Generic solution
Mathias Bynens suggests to follow the UTS18 recommendation and thus a Unicode-aware \W will look like:
[^\p{Alphabetic}\p{Mark}\p{Decimal_Number}\p{Connector_Punctuation}\p{Join_Control}]
Please note the comment for the suggested Unicode property class combination:
This is only an approximation to Word Boundaries (see b below). The
Connector Punctuation is added in for programming language
identifiers, thus adding "_" and similar characters.
More considerations
The \w construct (and thus its \W counterpart), when matching in a Unicode-aware context, matches similar, but somewhat different set of characters across regex engines.

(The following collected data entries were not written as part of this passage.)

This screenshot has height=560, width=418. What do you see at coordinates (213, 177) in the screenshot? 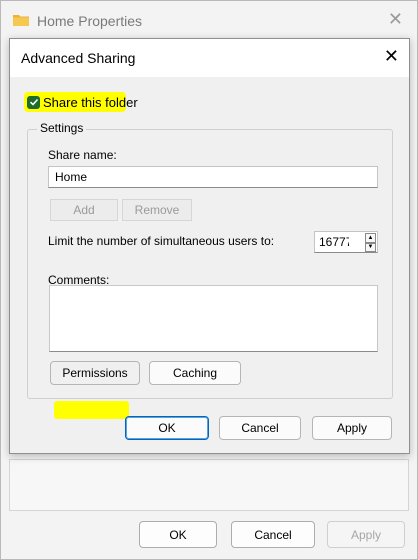
I see `share-name-input: Home` at bounding box center [213, 177].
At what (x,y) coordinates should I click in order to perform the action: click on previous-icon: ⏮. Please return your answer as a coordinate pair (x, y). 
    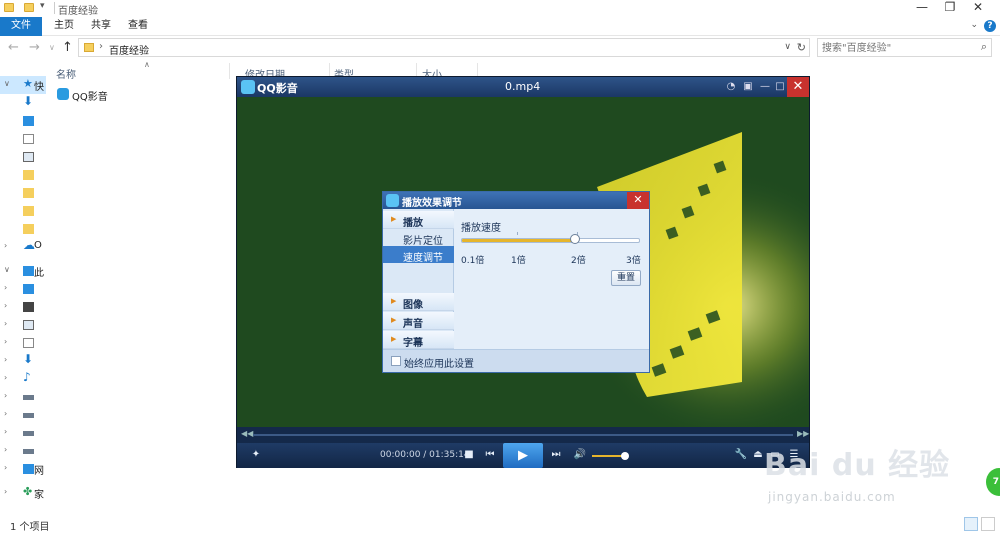
    Looking at the image, I should click on (490, 455).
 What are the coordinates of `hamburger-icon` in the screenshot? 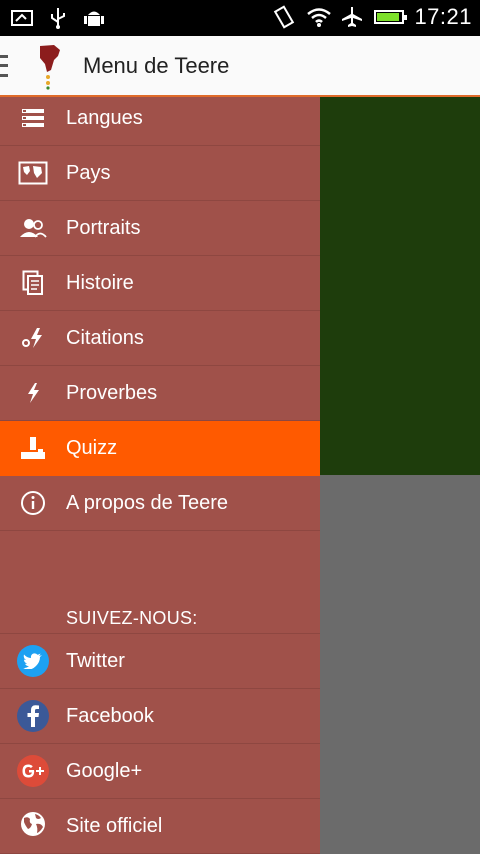 It's located at (6, 66).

For example, here is Non-word character: \W .NET definition: [^\p{Ll}\p{Lu}\p{Lt}\p{Lo}\p{Nd}\p{Mn}\p{Pc}\p{Lm}], where \p{Ll}\p{Lu}\p{Lt}\p{Lo} can be contracted to a sheer \p{L} and the pattern is thus equal to [^\p{L}\p{Nd}\p{Mn}\p{Pc}].
In Android (see documentation), [^\p{Alpha}\p{gc=Mn}\p{gc=Me}\p{gc=Mc}\p{Digit}\p{gc=Pc}\p{IsJoin_Control}], where \p{gc=Mn}\p{gc=Me}\p{gc=Mc} can be just written as \p{M}.

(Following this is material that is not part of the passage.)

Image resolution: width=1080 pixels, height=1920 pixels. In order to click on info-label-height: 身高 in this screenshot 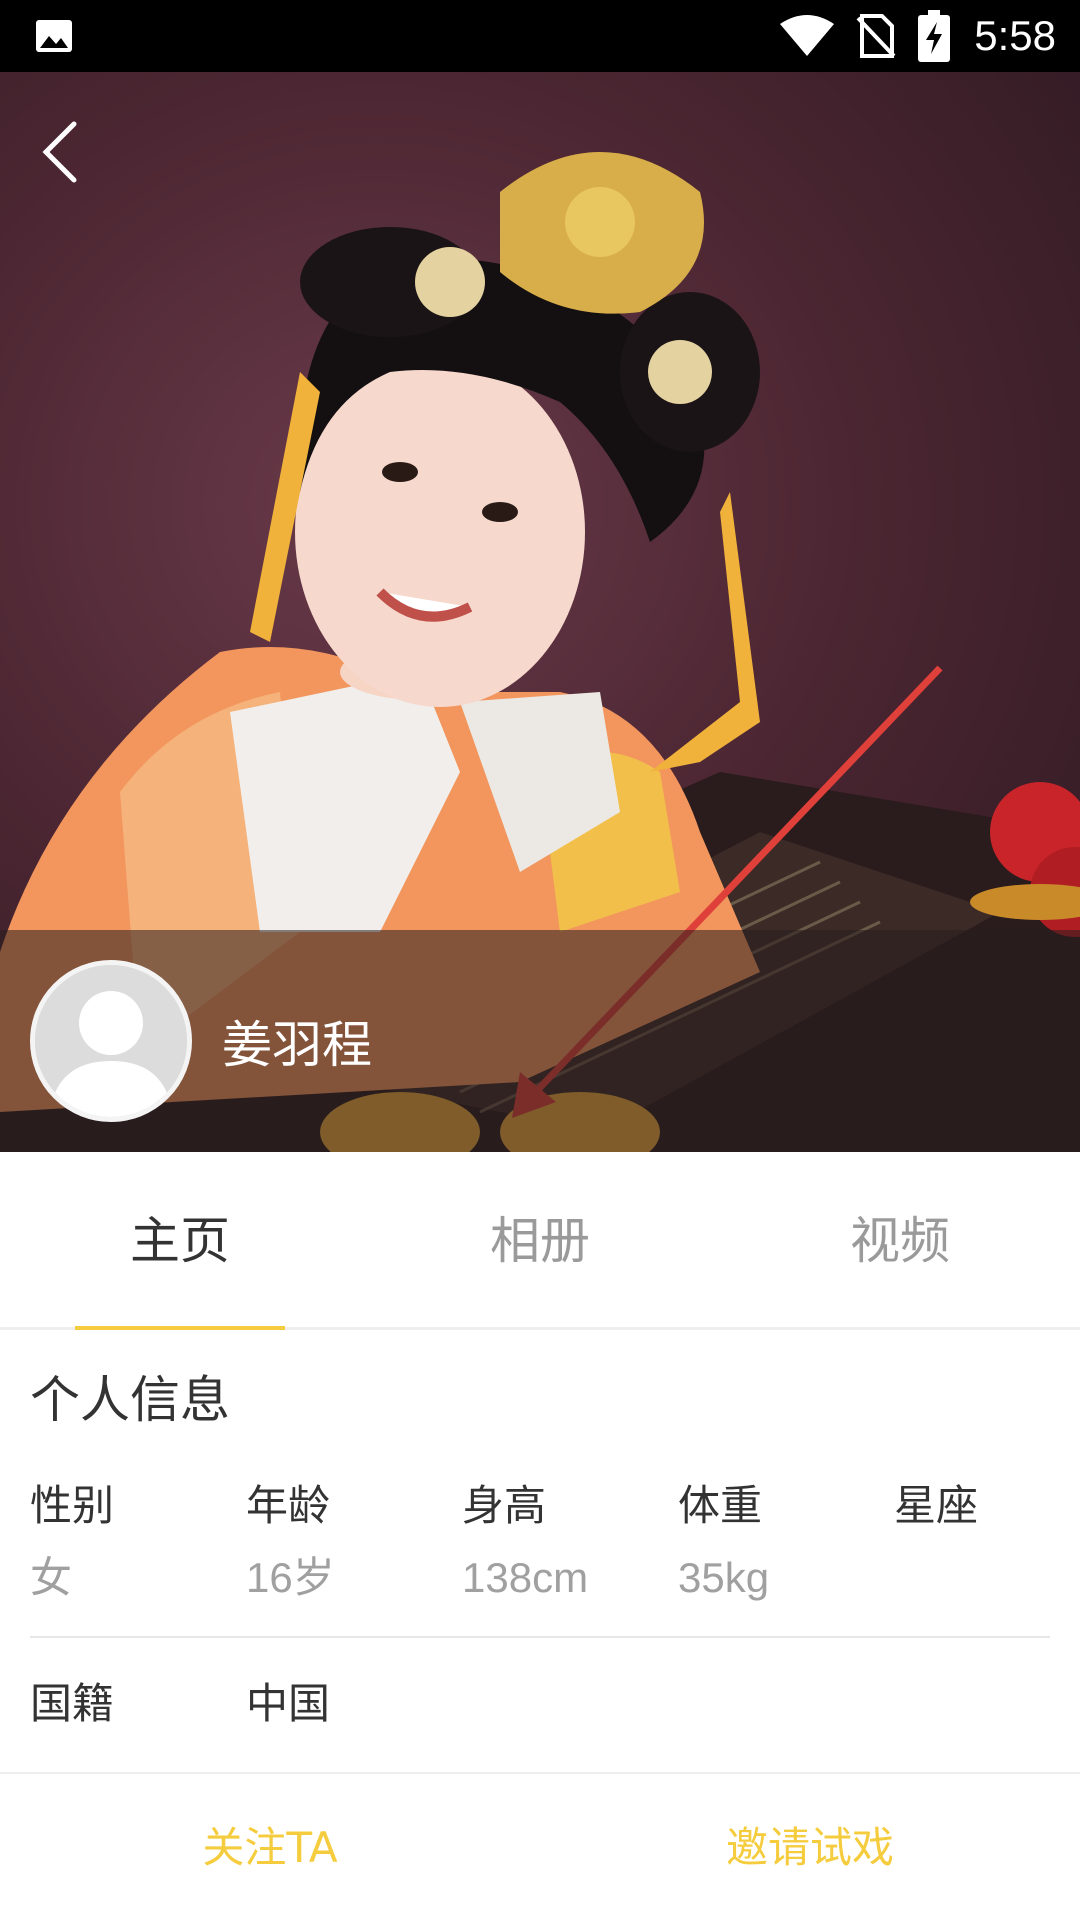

In PHP PCRE, \W matches [^\p{L}\p{N}_].
Rexegg cheat sheet defines Python 3 \w as "Unicode letter, ideogram, digit, or underscore", i.e. [\p{L}\p{Mn}\p{Nd}_].
You may roughly decompose \W as [^\p{L}\p{N}\p{M}\p{Pc}]:
/[^\p{L}\p{N}\p{M}\p{Pc}]/gu
where
[^ - is the start of the negated character class that matches a single char other than:
\p{L} - any Unicode letter
\p{N} - any Unicode digit
\p{M} - a diacritic mark
\p{Pc} - a connector punctuation symbol
] - end of the character class.
Note it is \p{Pc} class that matches an underscore.

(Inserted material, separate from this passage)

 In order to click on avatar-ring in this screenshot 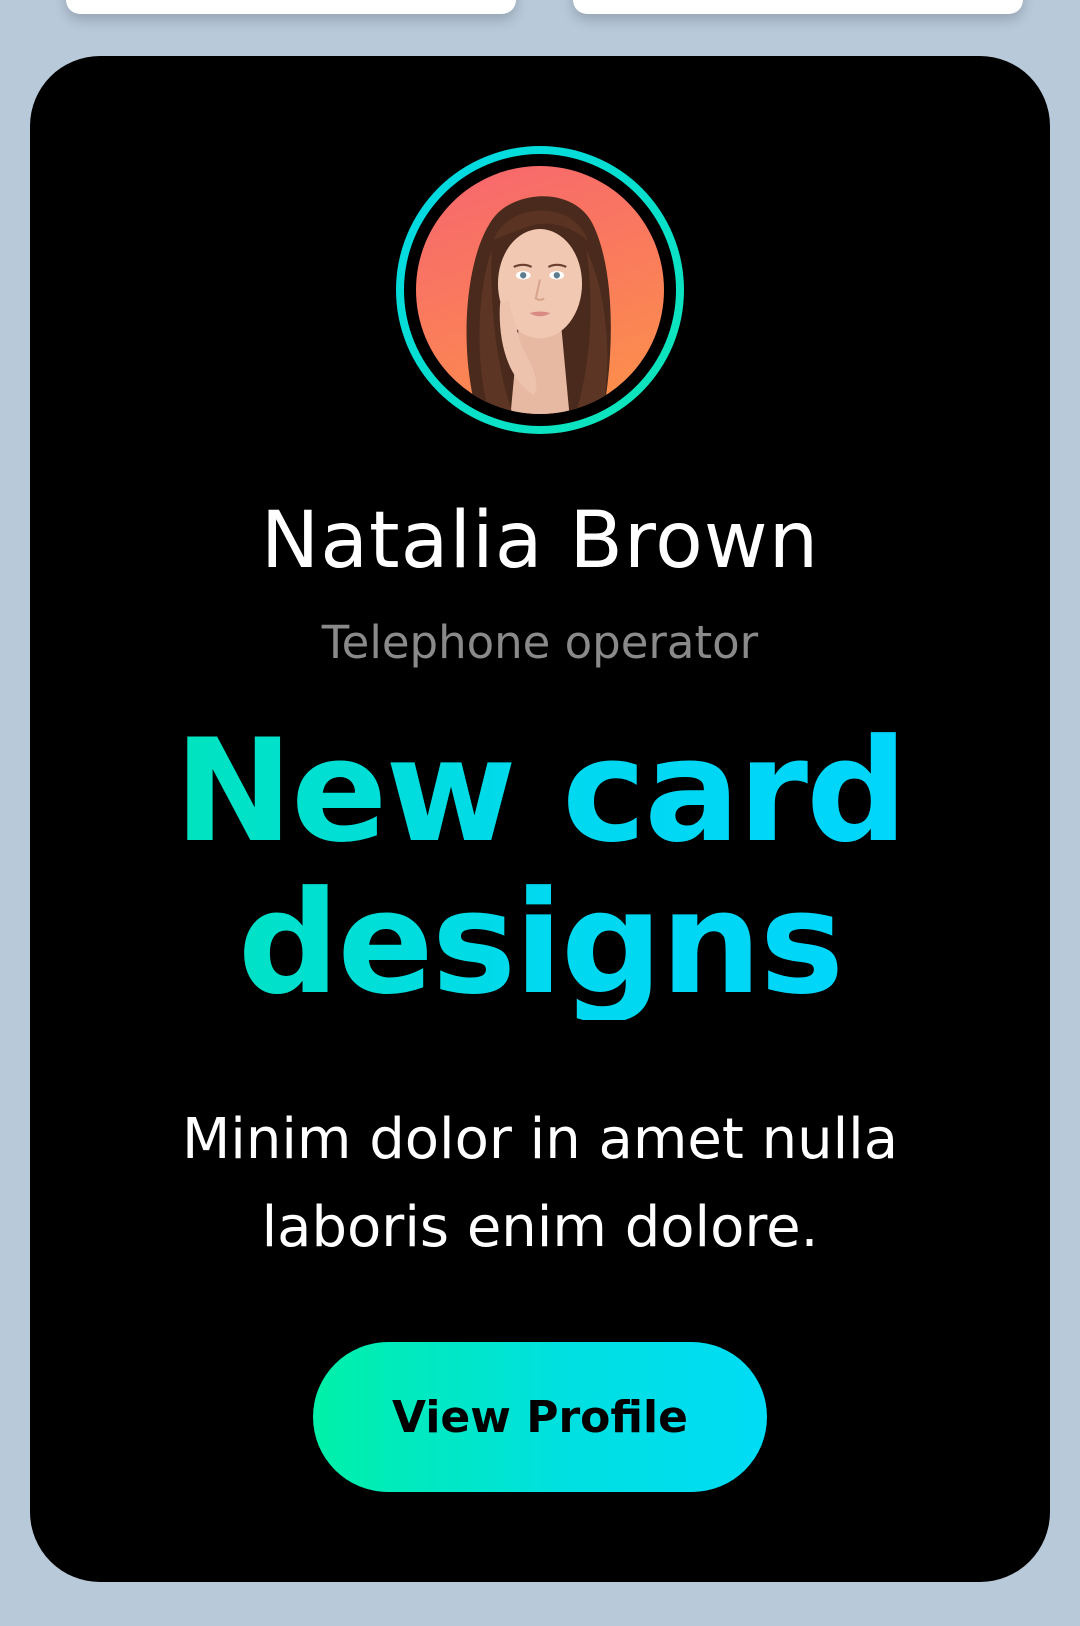, I will do `click(540, 290)`.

NOTE that \p{Alphabetic} (\p{Alpha}) includes all letters matched by \p{L}, plus letter numbers matched by \p{Nl} (e.g. Ⅻ – a character for the roman number 12), plus some other symbols matched with \p{Other_Alphabetic} (\p{OAlpha}).
Other variations:
/[^\p{L}0-9_]/gu - to just use \W that is aware of Unicode letters only
/[^\p{L}\p{N}_]/gu - (PCRE \W style) to just use \W that is aware of Unicode letters and digits only.
Note that Java's (?U)\W will match a mix of what \W matches in PCRE, Python and .NET.